The second tool is Bonus Depreciation, formally known as the Special Depreciation Allowance under Internal Revenue Code Section 168. This allowance permits the immediate deduction of a statutory percentage of the cost of qualifying property. The bonus percentage is currently scheduled to phase down from its peak.
For property placed in service during the 2023 calendar year, the bonus rate was 80%, and it is scheduled to decrease to 60% for the 2024 tax year. This deduction applies to both new and used property, provided the used property has not been previously used by the taxpayer. The primary advantage of Bonus Depreciation is the absence of a taxable income limitation.
Unlike Section 179, Bonus Depreciation can be used to create or increase a net operating loss.
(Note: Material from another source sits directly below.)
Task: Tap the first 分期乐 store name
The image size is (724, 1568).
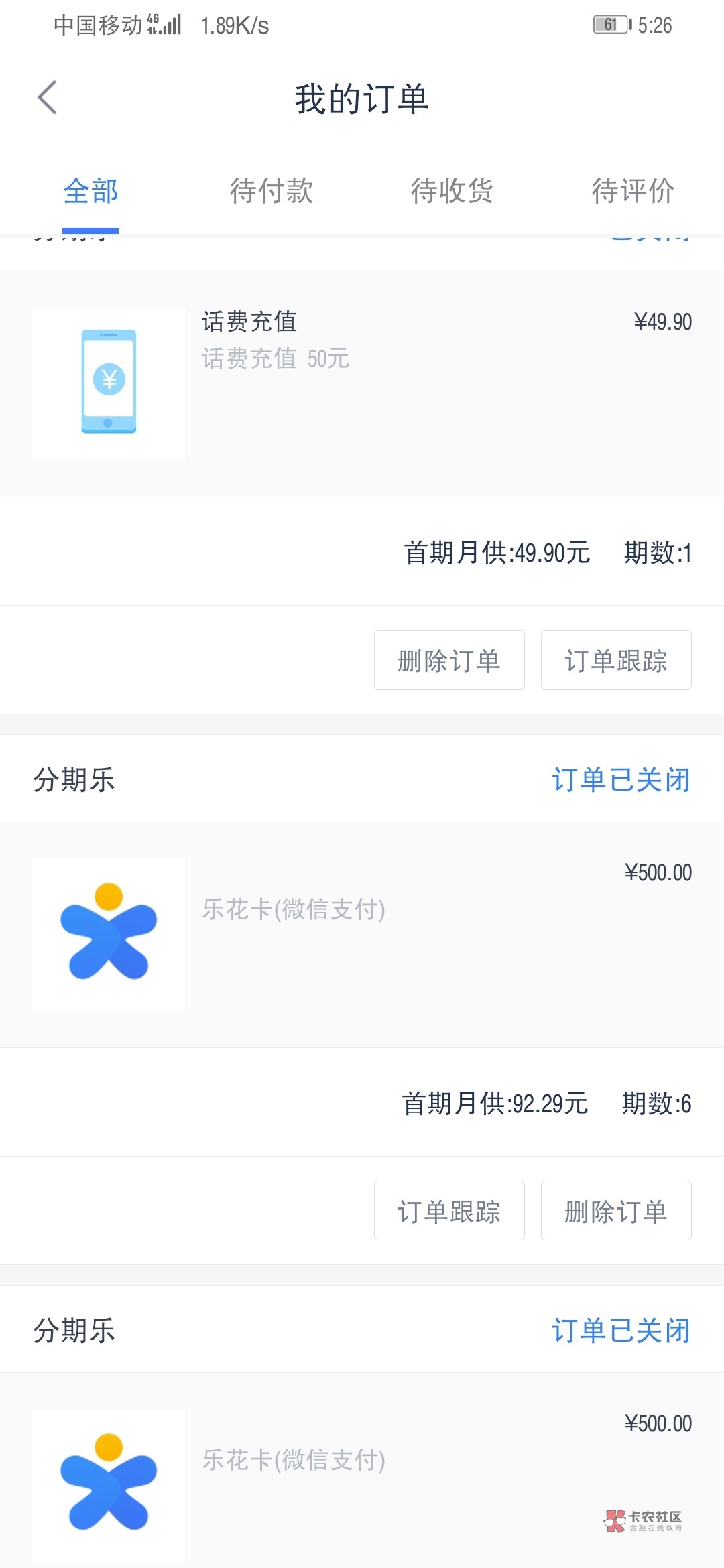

The deduction is taken after any Section 179 expense is claimed but before the standard MACRS GDS calculation. Real property is typically excluded, but certain qualified improvement property can be eligible.
The interaction of these three methods follows a strict hierarchy: Section 179 is applied first to the asset’s cost, reducing the depreciable basis. The remaining basis is then subject to the Bonus Depreciation allowance, which further reduces the remaining cost. Finally, the residual basis is depreciated using the standard MACRS GDS rules and conventions.
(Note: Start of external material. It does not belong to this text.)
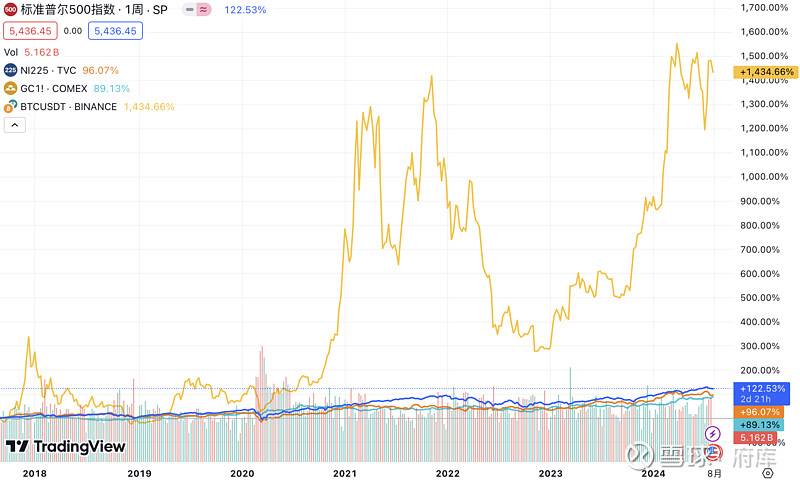Click the red 5,436.45 sell price button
For example, a $100,000 asset placed in service by a taxpayer using $20,000 of Section 179 would have a remaining basis of $80,000. If the 60% Bonus Depreciation rate applies, an additional $48,000 would be deducted immediately. The final remaining basis of $32,000 would then be recovered over the asset’s applicable MACRS recovery period.
Once the asset’s basis has been established and the appropriate accelerated and MACRS deductions have been calculated, the total annual depreciation expense must be summarized for the tax return. The procedural requirement for reporting this expense falls primarily on Form 4562, Depreciation and Amortization. This form serves as the central schedule for all depreciation activity across the tax year.
Part I of Form 4562 reports the Section 179 Expense Deduction, including the cost of the property and the final deduction amount limited by business income. Part II reports the Special Depreciation Allowance, or Bonus Depreciation.
The largest section, Part III, reports the regular MACRS depreciation calculated under GDS or ADS. This requires listing the assets, their recovery periods, the applicable convention, and the depreciation method used. The final calculated depreciation amount from Form 4562 represents the total allowable deduction for the year.
This total deduction is then transferred to the relevant business tax schedule. For self-employed individuals and sole proprietorships, the figure is transferred to Schedule C, Profit or Loss From Business. Rental property owners report the expense on Schedule E, Supplemental Income and Loss.
Farming enterprises use Schedule F, Profit or Loss From Farming, to report their depreciation expense. Proper record-keeping is vital, as the IRS may require documentation to support the asset’s basis, date placed in service, and the calculation methodology used.
A consideration upon the sale of a depreciated asset is the concept of depreciation recapture, governed by Internal Revenue Code Section 1245 and 1250. When a business sells an asset for more than its adjusted basis, the gain attributable to the previously claimed depreciation deductions may be “recaptured” and taxed as ordinary income rather than capital gains. For most personal property, this recapture under Section 1245 can result in ordinary income tax rates up to the amount of the depreciation taken.